The problem states that the distance from point P to the given line (let's call it L) is equal to the distance from point P to the given circle. Using our expression from the previous step, we can write this condition as an equation:

$$\text{Distance from P to L} = \text{Distance from P to O} - r$$

Now, let's rearrange this equation to see what it tells us about the distance from P to the center of the circle:

$$\text{Distance from P to O} = \text{Distance from P to L} + r$$

**step4 Identify a New Directrix**

The equation from the previous step tells us that for any point P in our set, its distance to the center of the circle (O) is equal to its distance to the original line (L) plus the radius (r). Imagine a new line, let's call it L', that is parallel to the original line L but is shifted away from the circle by a distance equal to the radius 'r'. For any point P, its distance to this new line L' would be precisely its distance to the original line L plus the radius r.

$$\text{Distance from P to L'} = \text{Distance from P to L} + r$$

**step5 Conclude it's a Parabola**

By combining the relationships we found, we can see that for any point P in the set, its distance to the center of the circle (O) is equal to its distance to the newly defined line L'.
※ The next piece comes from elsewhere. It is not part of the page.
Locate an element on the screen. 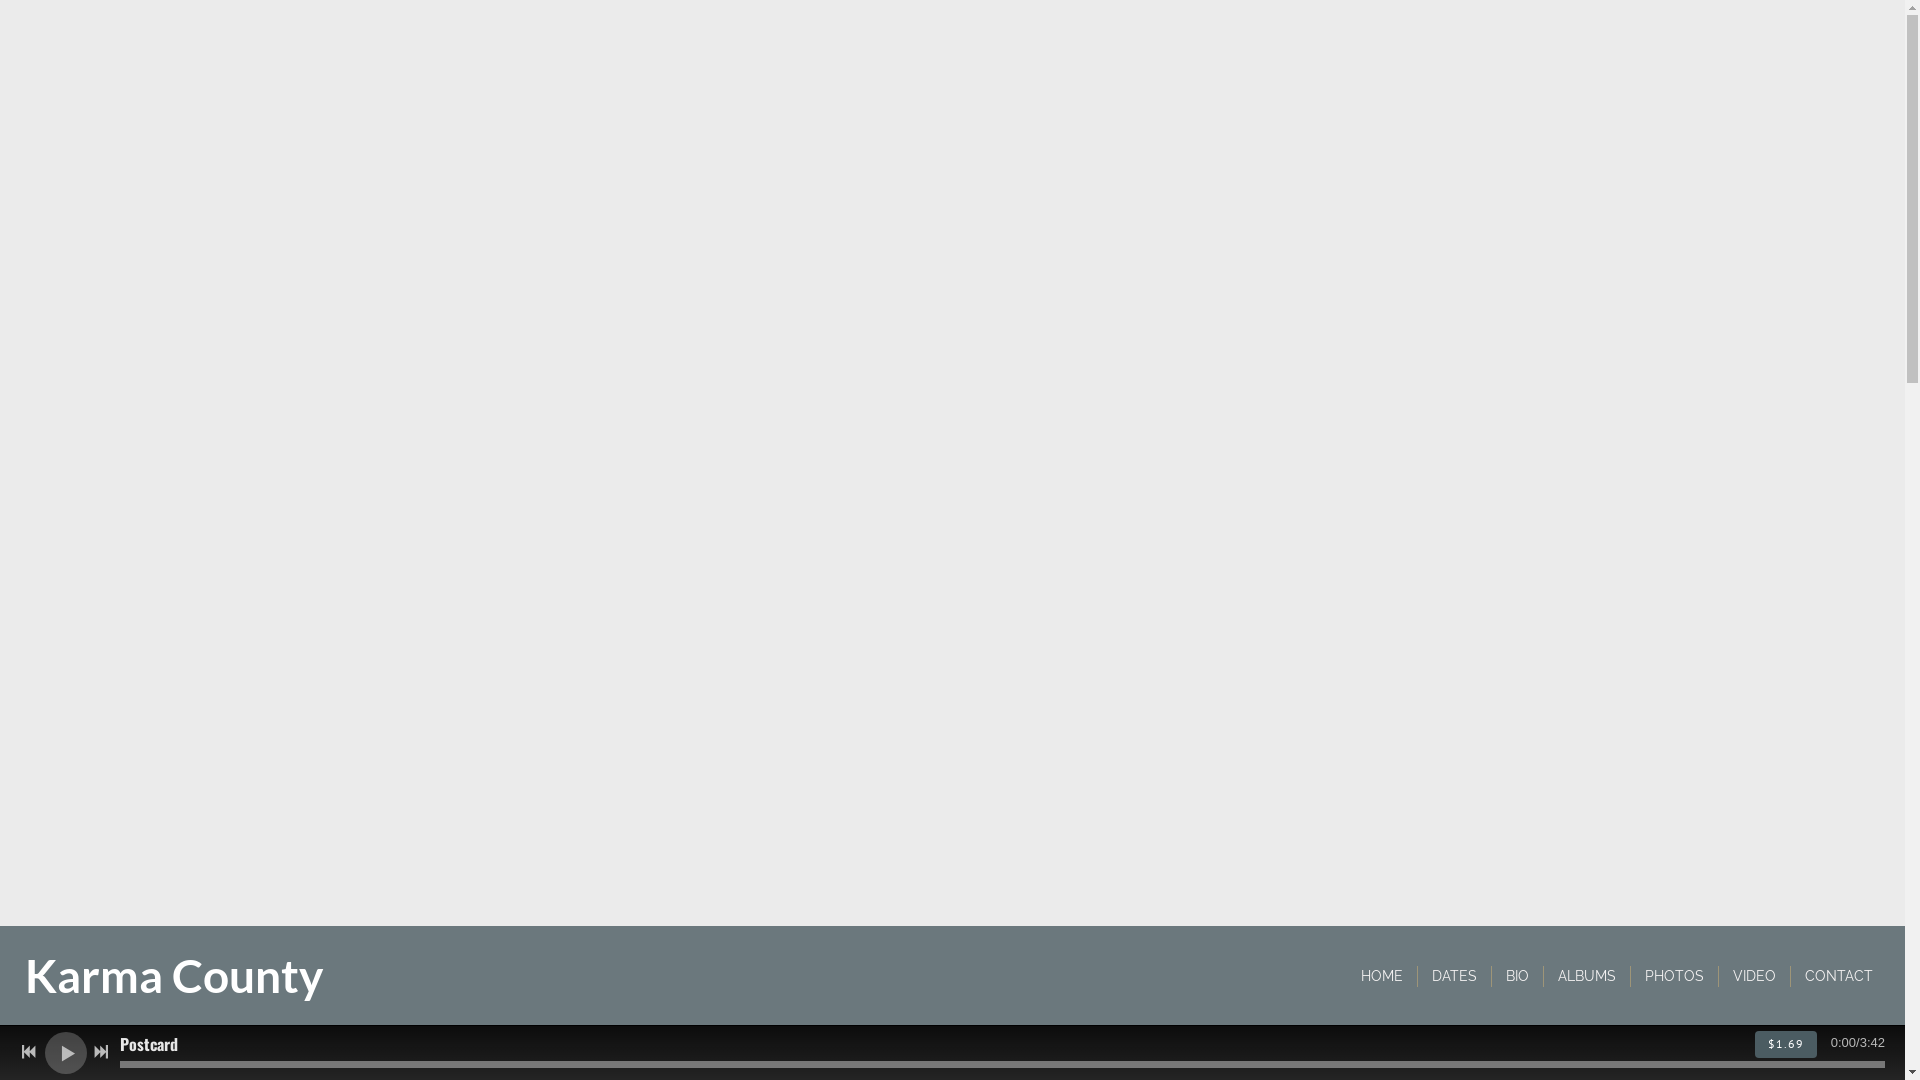 This screenshot has width=1920, height=1080. HOME is located at coordinates (1382, 976).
$$\text{Distance from P to O} = \text{Distance from P to L'}$$

This matches the definition of a parabola: a set of points equidistant from a fixed point (the focus) and a fixed line (the directrix). In this case, the center of the original circle (O) acts as the focus of the parabola, and the new line L' acts as its directrix. Therefore, the set of points equidistant from the circle and the line forms a parabola.